* [PROBLEM DESCRIPTION]
Between the line containing "784x544 pixels." and the line containing "Task: Select the Ending balance header cell" lies a run of lines; give that run again exactly, with both of those lines, and nothing else from the entries below.

* [DATASET CONTENT]
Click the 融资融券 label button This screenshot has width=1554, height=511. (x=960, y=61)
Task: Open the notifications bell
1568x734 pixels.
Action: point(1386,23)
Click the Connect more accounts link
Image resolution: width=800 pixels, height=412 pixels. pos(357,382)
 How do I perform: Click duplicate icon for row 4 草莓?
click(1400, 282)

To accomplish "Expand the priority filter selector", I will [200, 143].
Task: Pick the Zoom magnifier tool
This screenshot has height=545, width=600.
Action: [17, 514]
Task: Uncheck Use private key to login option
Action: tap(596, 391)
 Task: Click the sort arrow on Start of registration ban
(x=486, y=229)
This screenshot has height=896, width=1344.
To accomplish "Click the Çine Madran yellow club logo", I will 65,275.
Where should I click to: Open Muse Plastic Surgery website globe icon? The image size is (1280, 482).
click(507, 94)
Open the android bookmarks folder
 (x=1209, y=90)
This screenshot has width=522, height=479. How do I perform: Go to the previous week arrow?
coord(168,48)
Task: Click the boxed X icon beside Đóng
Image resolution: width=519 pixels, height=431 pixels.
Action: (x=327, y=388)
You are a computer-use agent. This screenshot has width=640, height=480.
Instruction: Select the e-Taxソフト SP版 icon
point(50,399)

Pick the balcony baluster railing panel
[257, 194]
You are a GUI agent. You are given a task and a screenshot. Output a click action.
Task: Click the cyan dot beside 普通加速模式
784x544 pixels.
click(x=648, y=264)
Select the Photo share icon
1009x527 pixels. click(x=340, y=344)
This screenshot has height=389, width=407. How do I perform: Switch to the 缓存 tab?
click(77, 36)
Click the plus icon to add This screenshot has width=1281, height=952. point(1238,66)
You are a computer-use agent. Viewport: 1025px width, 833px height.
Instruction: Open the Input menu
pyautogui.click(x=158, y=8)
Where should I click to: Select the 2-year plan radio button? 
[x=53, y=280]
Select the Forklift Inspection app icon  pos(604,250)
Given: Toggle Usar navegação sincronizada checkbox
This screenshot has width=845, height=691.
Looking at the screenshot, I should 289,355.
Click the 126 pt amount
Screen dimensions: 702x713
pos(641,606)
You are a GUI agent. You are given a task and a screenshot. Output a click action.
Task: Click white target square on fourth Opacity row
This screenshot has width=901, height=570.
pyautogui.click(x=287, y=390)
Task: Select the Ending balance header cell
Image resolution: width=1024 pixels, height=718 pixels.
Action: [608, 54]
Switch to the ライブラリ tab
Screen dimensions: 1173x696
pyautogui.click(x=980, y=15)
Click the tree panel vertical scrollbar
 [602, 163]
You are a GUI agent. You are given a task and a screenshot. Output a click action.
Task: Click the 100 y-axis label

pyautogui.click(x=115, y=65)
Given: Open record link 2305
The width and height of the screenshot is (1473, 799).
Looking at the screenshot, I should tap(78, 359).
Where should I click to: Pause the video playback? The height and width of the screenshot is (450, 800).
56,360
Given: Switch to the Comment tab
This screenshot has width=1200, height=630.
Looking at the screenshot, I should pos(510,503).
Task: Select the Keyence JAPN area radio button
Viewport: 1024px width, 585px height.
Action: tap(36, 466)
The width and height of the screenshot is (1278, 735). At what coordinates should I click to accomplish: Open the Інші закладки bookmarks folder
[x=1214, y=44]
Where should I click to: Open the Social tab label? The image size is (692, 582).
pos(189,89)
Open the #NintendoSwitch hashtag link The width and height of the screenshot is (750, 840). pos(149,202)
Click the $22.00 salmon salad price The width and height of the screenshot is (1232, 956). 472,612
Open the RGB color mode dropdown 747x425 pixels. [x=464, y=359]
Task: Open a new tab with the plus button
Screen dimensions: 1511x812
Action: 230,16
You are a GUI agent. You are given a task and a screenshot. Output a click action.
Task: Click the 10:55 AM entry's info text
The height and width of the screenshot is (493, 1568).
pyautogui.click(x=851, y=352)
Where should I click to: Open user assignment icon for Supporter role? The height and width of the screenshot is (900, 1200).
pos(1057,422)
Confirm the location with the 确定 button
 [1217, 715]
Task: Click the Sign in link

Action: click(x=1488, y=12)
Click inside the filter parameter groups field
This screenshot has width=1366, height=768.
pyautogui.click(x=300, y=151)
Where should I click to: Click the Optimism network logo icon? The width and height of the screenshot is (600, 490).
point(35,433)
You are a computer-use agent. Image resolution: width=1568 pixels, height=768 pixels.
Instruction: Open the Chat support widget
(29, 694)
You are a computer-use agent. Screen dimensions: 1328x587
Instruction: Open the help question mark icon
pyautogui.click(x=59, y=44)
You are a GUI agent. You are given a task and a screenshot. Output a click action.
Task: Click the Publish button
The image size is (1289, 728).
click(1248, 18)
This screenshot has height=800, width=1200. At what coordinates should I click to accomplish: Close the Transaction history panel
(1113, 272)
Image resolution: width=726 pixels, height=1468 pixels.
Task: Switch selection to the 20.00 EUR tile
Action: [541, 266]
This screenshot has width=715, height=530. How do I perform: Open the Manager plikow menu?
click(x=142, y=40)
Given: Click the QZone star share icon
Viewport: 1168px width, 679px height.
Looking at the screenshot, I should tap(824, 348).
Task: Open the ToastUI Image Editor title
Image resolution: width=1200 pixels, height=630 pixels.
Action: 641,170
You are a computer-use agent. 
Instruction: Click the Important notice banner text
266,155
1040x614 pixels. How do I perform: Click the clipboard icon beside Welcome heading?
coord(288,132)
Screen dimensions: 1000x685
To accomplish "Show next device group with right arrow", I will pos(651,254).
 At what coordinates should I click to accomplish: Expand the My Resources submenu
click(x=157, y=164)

* [THE ANSWER]
784x544 pixels.
click(x=648, y=264)
Select the Photo share icon
1009x527 pixels. click(x=340, y=344)
This screenshot has height=389, width=407. How do I perform: Switch to the 缓存 tab?
click(77, 36)
Click the plus icon to add This screenshot has width=1281, height=952. point(1238,66)
You are a computer-use agent. Viewport: 1025px width, 833px height.
Instruction: Open the Input menu
pyautogui.click(x=158, y=8)
Where should I click to: Select the 2-year plan radio button? 
[x=53, y=280]
Select the Forklift Inspection app icon  pos(604,250)
Given: Toggle Usar navegação sincronizada checkbox
This screenshot has width=845, height=691.
Looking at the screenshot, I should 289,355.
Click the 126 pt amount
Screen dimensions: 702x713
pos(641,606)
You are a GUI agent. You are given a task and a screenshot. Output a click action.
Task: Click white target square on fourth Opacity row
This screenshot has width=901, height=570.
pyautogui.click(x=287, y=390)
Task: Select the Ending balance header cell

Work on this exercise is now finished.